These tests require that you have the following files in the Resources directory:

- `iris_model.knn`
- `iris_flower_classifier.py`
- `mnist`

Where mnist is a directory containing a tensorflow model.

These files can be downloaded from here: `http://snurran.sics.se/hops/hops-util-py_test/`

##### Test Export Model

In [139]:
model_path = "Resources/iris_knn.pkl"
serving.export(model_path, "IrisFlowerClassifier", 1, overwrite=True)
assert hdfs.exists("Models/IrisFlowerClassifier/1/iris_knn.pkl")

the provided model_path: Resources/iris_knn.pkl , does not exist in HDFS or on the local filesystem
Traceback (most recent call last):
  File "/srv/hops/anaconda/anaconda/envs/python36/lib/python3.6/site-packages/hops/serving.py", line 404, in export
    model_path))
ValueError: the provided model_path: Resources/iris_knn.pkl , does not exist in HDFS or on the local filesystem



In [140]:
model_path = "Resources/iris_flower_classifier.py"
serving.export(model_path, "IrisFlowerClassifier", 1, overwrite=True)
assert hdfs.exists("Models/IrisFlowerClassifier/1/iris_flower_classifier.py")

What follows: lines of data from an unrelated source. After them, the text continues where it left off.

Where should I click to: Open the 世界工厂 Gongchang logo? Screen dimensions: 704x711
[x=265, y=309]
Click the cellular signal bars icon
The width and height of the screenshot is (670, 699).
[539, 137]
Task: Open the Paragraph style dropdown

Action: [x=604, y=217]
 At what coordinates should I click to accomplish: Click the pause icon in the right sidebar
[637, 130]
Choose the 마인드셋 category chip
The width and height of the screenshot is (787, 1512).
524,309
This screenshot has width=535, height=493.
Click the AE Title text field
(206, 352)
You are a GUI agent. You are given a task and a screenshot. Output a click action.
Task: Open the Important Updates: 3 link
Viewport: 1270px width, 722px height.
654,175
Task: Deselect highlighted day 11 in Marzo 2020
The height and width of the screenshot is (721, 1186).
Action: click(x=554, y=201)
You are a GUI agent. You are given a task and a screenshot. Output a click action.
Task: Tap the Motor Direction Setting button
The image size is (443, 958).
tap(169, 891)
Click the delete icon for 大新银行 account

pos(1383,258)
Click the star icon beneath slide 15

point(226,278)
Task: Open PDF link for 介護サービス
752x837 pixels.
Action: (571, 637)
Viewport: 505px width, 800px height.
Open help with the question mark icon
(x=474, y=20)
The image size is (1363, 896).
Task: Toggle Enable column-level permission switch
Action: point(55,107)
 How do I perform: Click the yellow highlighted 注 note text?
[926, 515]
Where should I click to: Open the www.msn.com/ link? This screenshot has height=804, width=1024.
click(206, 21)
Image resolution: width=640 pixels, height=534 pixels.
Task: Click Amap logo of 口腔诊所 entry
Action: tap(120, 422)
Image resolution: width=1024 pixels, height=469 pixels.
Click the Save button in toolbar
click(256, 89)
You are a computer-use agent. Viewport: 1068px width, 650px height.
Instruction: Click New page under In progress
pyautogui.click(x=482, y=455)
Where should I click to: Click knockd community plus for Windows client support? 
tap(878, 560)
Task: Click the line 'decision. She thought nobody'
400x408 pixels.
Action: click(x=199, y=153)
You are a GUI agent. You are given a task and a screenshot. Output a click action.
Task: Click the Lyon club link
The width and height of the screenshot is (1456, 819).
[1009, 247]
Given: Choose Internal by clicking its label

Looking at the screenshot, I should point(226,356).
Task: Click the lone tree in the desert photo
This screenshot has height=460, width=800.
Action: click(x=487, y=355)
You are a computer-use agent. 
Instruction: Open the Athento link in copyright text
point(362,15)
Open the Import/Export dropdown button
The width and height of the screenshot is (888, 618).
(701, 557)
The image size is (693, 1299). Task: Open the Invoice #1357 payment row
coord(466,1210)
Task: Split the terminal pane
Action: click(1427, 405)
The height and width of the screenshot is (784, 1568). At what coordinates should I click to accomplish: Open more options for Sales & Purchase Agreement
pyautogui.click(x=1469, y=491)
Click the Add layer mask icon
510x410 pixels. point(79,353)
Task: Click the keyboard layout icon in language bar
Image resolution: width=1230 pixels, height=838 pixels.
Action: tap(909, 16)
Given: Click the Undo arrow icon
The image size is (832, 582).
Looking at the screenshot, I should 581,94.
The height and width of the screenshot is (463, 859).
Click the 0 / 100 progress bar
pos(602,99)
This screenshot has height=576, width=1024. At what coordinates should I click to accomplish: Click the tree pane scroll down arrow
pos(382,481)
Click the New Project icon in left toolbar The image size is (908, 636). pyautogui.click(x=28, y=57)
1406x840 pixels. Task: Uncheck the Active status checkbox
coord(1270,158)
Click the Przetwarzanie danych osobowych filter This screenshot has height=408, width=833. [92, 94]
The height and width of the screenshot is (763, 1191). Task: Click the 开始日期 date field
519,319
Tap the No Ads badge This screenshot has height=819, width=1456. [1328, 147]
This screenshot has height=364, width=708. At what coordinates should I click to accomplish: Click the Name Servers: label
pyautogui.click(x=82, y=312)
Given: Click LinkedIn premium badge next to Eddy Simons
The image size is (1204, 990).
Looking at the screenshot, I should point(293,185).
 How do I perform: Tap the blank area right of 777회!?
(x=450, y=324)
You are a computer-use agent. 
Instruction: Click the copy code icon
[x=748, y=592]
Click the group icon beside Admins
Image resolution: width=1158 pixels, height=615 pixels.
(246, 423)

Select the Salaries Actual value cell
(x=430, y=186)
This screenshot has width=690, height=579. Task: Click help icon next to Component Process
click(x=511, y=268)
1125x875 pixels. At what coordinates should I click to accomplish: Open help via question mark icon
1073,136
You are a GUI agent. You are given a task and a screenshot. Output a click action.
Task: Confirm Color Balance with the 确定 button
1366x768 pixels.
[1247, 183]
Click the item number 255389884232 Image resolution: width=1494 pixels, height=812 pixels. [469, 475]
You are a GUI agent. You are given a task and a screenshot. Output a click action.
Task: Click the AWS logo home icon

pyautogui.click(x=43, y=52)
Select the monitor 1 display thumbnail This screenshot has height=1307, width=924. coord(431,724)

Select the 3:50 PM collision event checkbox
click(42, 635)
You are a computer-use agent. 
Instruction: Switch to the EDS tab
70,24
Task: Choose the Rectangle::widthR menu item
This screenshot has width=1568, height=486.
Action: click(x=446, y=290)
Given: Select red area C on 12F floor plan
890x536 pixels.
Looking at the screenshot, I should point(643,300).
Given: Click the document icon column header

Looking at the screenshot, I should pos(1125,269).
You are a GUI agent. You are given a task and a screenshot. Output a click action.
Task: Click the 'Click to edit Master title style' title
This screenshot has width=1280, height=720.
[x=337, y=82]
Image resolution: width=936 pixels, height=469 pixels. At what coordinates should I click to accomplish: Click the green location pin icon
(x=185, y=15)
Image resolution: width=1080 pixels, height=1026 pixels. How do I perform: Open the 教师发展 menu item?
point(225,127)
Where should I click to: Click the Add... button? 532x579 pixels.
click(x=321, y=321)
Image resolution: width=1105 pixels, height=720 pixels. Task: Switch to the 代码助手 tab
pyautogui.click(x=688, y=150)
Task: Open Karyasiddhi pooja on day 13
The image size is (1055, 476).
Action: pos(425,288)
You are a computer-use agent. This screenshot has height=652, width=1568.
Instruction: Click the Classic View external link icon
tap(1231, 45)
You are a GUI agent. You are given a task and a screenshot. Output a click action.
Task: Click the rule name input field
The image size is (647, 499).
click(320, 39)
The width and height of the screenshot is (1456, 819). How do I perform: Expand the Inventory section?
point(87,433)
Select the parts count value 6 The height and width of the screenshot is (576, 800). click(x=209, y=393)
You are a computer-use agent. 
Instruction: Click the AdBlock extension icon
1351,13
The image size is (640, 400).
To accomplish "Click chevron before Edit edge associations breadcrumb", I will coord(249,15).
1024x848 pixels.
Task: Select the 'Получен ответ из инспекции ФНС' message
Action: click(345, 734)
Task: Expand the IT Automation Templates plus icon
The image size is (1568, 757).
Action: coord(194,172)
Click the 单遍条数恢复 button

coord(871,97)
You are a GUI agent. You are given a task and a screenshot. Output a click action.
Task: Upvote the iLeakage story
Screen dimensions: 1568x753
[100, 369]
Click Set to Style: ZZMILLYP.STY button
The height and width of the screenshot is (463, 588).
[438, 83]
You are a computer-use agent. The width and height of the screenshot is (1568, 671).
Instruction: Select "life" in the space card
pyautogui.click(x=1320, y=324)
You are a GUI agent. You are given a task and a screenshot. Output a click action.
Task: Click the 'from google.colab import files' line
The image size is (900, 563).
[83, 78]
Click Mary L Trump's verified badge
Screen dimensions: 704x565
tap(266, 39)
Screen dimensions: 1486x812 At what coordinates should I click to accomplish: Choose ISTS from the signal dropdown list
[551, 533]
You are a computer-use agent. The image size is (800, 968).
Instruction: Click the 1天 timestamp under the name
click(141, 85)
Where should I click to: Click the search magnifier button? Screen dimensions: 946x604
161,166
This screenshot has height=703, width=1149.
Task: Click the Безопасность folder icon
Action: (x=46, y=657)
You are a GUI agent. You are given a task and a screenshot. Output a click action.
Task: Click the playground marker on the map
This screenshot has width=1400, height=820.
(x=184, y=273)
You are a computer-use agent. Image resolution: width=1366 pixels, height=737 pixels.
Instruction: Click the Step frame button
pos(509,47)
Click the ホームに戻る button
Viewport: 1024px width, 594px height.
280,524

the provided model_path: Resources/iris_flower_classifier.py , does not exist in HDFS or on the local filesystem
Traceback (most recent call last):
  File "/srv/hops/anaconda/anaconda/envs/python36/lib/python3.6/site-packages/hops/serving.py", line 404, in export
    model_path))
ValueError: the provided model_path: Resources/iris_flower_classifier.py , does not exist in HDFS or on the local filesystem



In [141]:
model_path = "Resources/mnist/"
serving.export(model_path, "mnist", 2, overwrite=True)
assert hdfs.exists("Models/mnist/2/")

the provided model_path: Resources/mnist/ , does not exist in HDFS or on the local filesystem
Traceback (most recent call last):
  File "/srv/hops/anaconda/anaconda/envs/python36/lib/python3.6/site-packages/hops/serving.py", line 404, in export
    model_path))
ValueError: the provided model_path: Resources/mnist/ , does not exist in HDFS or on the local filesystem



##### Test Serve Model

In [142]:
script_path = "Models/IrisFlowerClassifier/1/iris_flower_classifier.py"
if serving.exists("IrisFlowerClassifier"):
    serving.delete("IrisFlowerClassifier")
serving.create_or_update(script_path, "IrisFlowerClassifier", serving_type="SKLEARN", 
                                 model_version=1)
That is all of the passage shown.